Find the equation of the plane that passes through the point $$(2,-3,1)$$ and is perpendicular to the line joining the points $$(3,4,-1)$$ and $$(2,-1,5)$$.

Answer

**step1** Understanding the Problem

The problem asks us to find the equation that describes a flat, infinite surface, called a plane. We are given two key pieces of information about this plane:
1. It passes through a specific point: $$(2, -3, 1)$$. This means this point is located on the plane.
2. It is perpendicular to a specific line. This line is defined by two other points: $$(3, 4, -1)$$ and $$(2, -1, 5)$$. Being "perpendicular" means the plane and the line meet at a right angle.

**step2** Identifying Key Components for a Plane's Equation

To mathematically define the equation of a plane, we typically need two fundamental components:
1. A known point that lies on the plane. From the problem statement, we are given this point, which we will call $$P_0(x_0, y_0, z_0) = (2, -3, 1)$$. So, $$x_0 = 2$$, $$y_0 = -3$$, and $$z_0 = 1$$.
2. A vector that is perpendicular to the plane.
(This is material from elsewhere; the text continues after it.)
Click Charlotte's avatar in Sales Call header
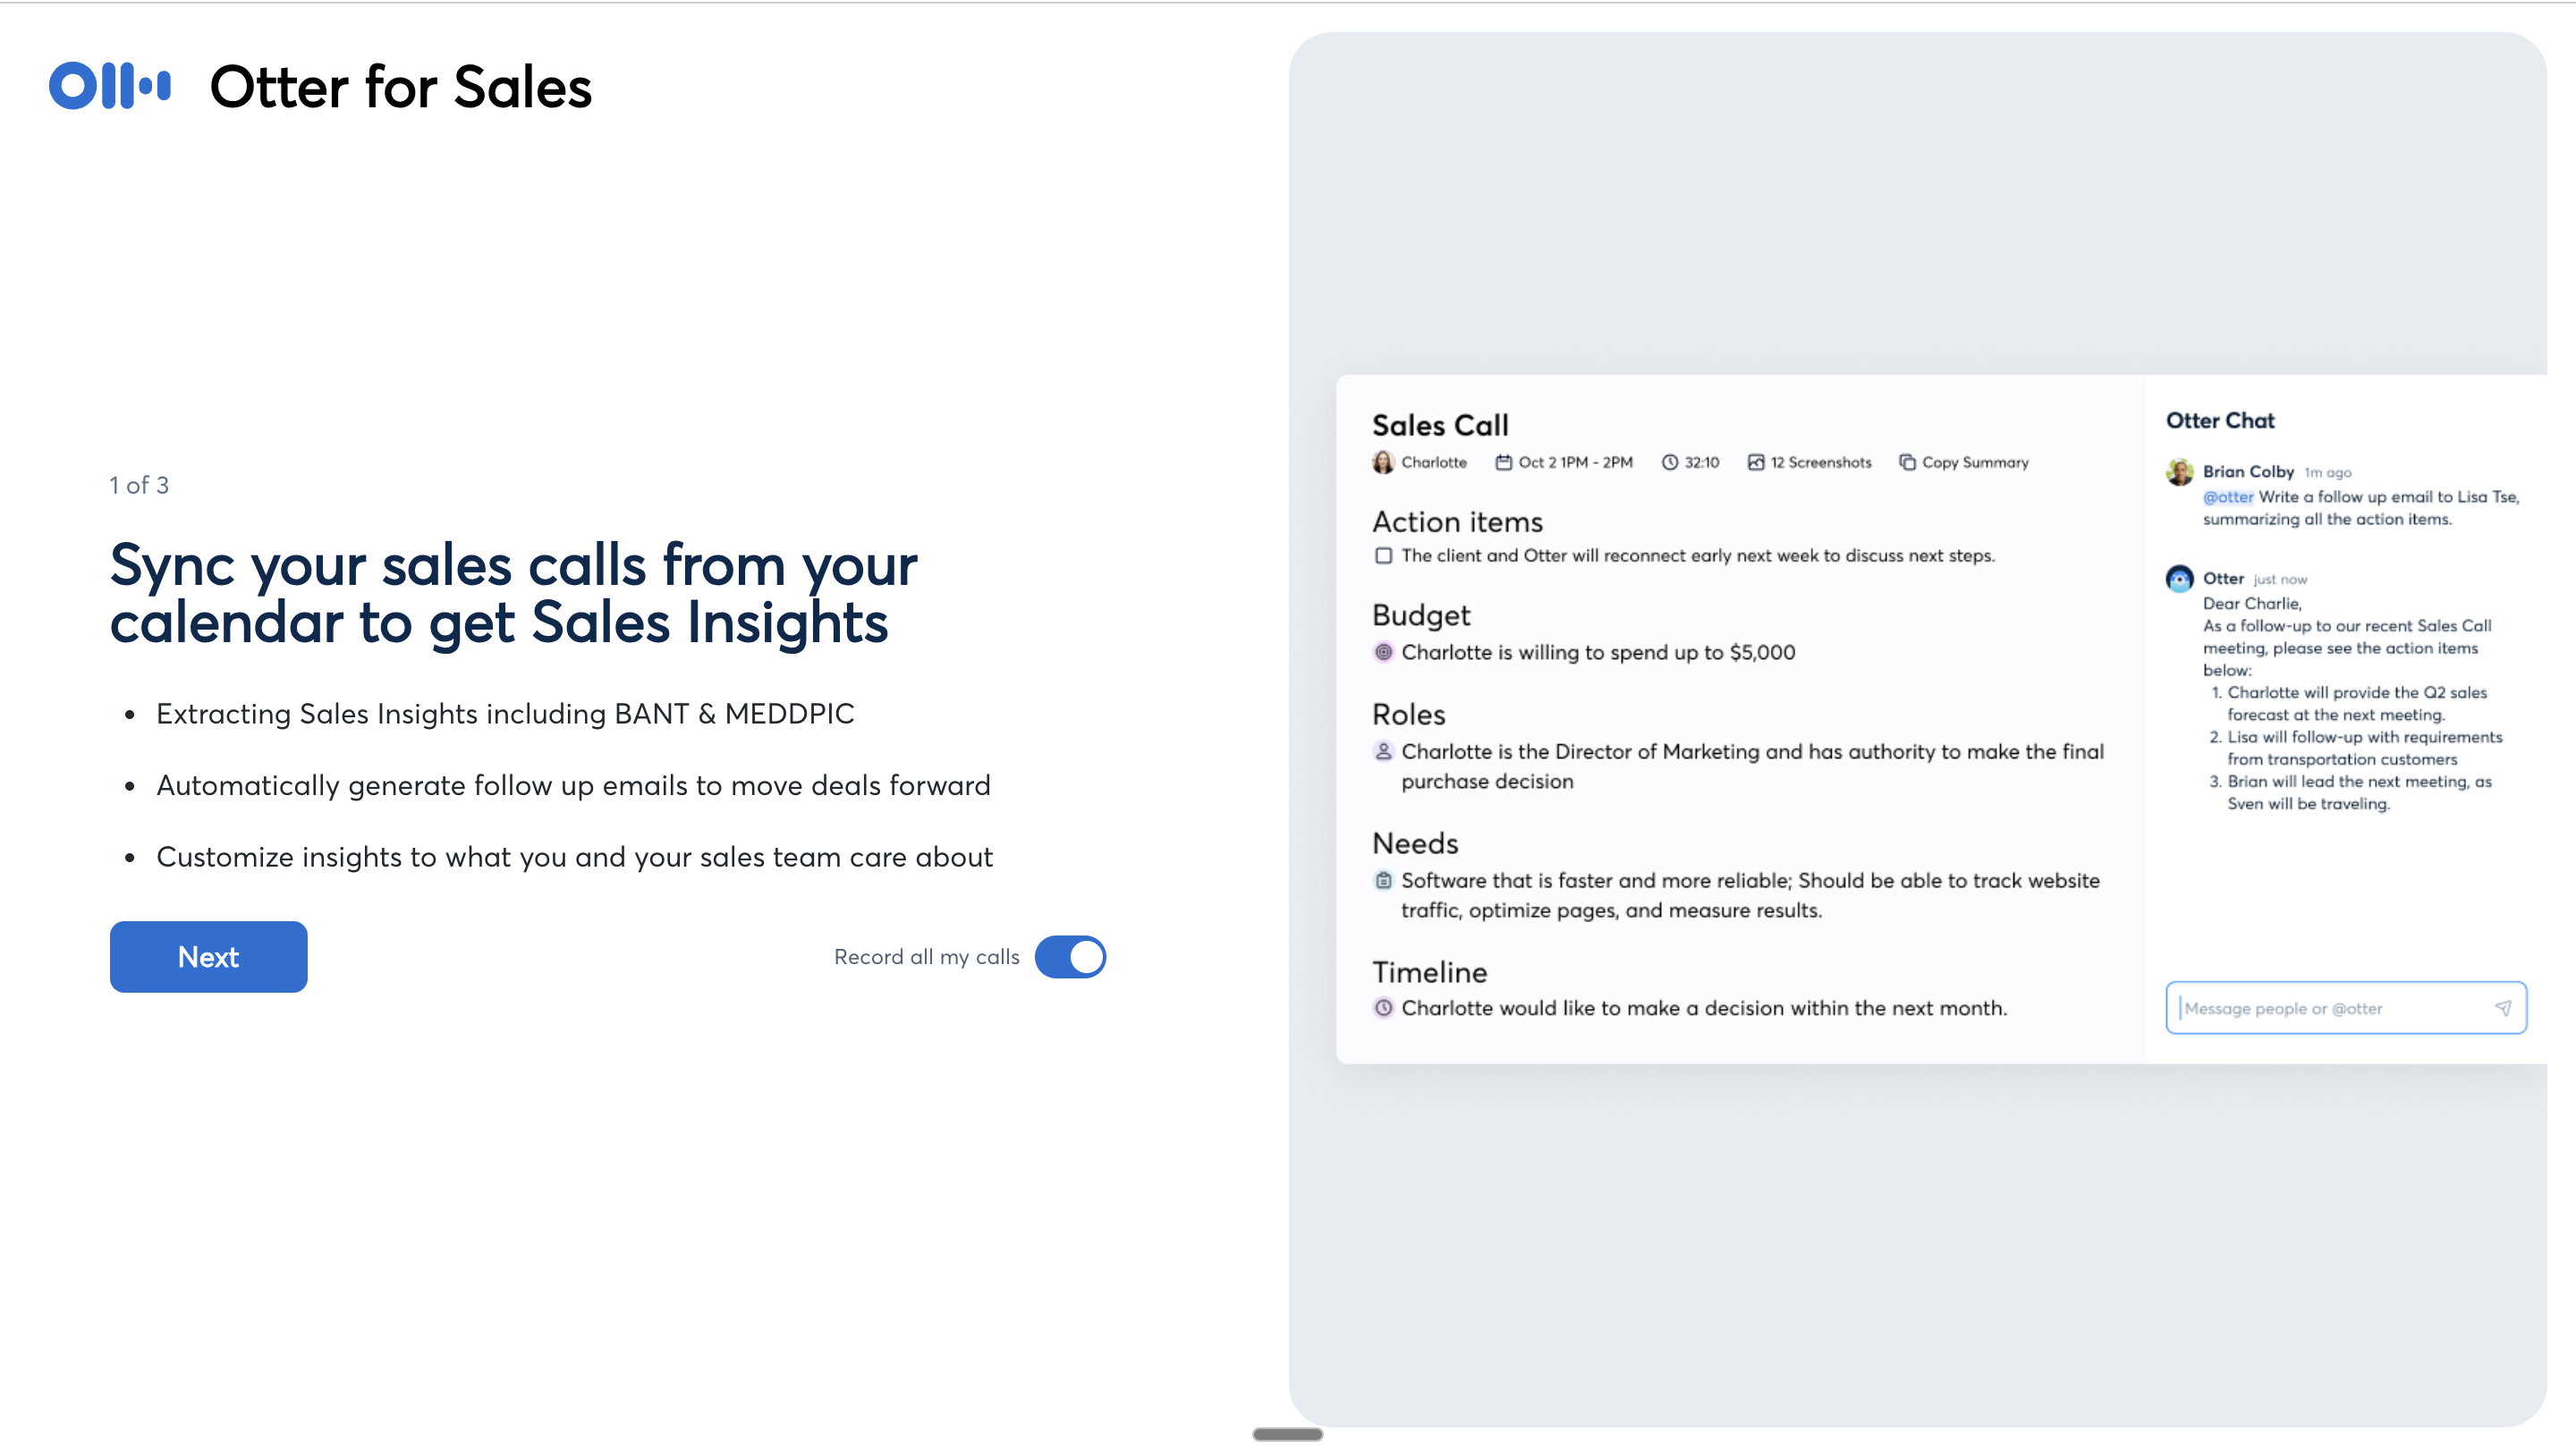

This special vector is known as the normal vector, often denoted as $$\vec{n} = (A, B, C)$$. If we have both the normal vector and a point on the plane, we can construct the plane's equation.

**step3** Finding the Normal Vector of the Plane

The problem states that our plane is perpendicular to the line that connects two given points, let's call them $$P_1(3, 4, -1)$$ and $$P_2(2, -1, 5)$$.
This key piece of information tells us that the direction of this line is precisely the direction of our plane's normal vector.
To find the direction vector of the line, we subtract the coordinates of $$P_1$$ from the coordinates of $$P_2$$. Let this vector be $$\vec{P_1P_2}$$.
The components of $$\vec{P_1P_2}$$ are calculated as follows:
First component (change in x-coordinate): $$2 - 3 = -1$$.
Second component (change in y-coordinate): $$-1 - 4 = -5$$.
Third component (change in z-coordinate): $$5 - (-1) = 5 + 1 = 6$$.
So, the direction vector of the line is $$(-1, -5, 6)$$. This vector serves as our normal vector for the plane, $$\vec{n} = (A, B, C) = (-1, -5, 6)$$.
Therefore, we have $$A = -1$$, $$B = -5$$, and $$C = 6$$.

**step4** Formulating the Equation of the Plane

The general formula for the equation of a plane, when you know a point $$(x_0, y_0, z_0)$$ on the plane and its normal vector $$(A, B, C)$$, is given by:
$$A(x - x_0) + B(y - y_0) + C(z - z_0) = 0$$
From our previous steps, we have gathered all the necessary values:
The point on the plane $$(x_0, y_0, z_0) = (2, -3, 1)$$.
The normal vector $$(A, B, C) = (-1, -5, 6)$$.

**step5** Substituting Values and Simplifying the Equation

Now, we substitute the values we found into the plane equation formula:
$$-1(x - 2) + (-5)(y - (-3)) + 6(z - 1) = 0$$
Let's simplify the expression step-by-step:
First, address the double negative in the y-term:
$$-1(x - 2) - 5(y + 3) + 6(z - 1) = 0$$
Next, distribute the coefficients into each parenthesis:
$$-1 \times x - (-1) \times 2 - 5 \times y - 5 \times 3 + 6 \times z - 6 \times 1 = 0$$
$$-x + 2 - 5y - 15 + 6z - 6 = 0$$
Finally, combine all the constant numerical terms:
$$-x - 5y + 6z + (2 - 15 - 6) = 0$$
$$-x - 5y + 6z + (2 - 21) = 0$$
$$-x - 5y + 6z - 19 = 0$$
It is a common practice to express the equation of a plane with a positive coefficient for the $$x$$ term. To achieve this, we can multiply the entire equation by $$-1$$:
$$-1(-x - 5y + 6z - 19) = -1(0)$$
$$x + 5y - 6z + 19 = 0$$
This is the final equation of the plane.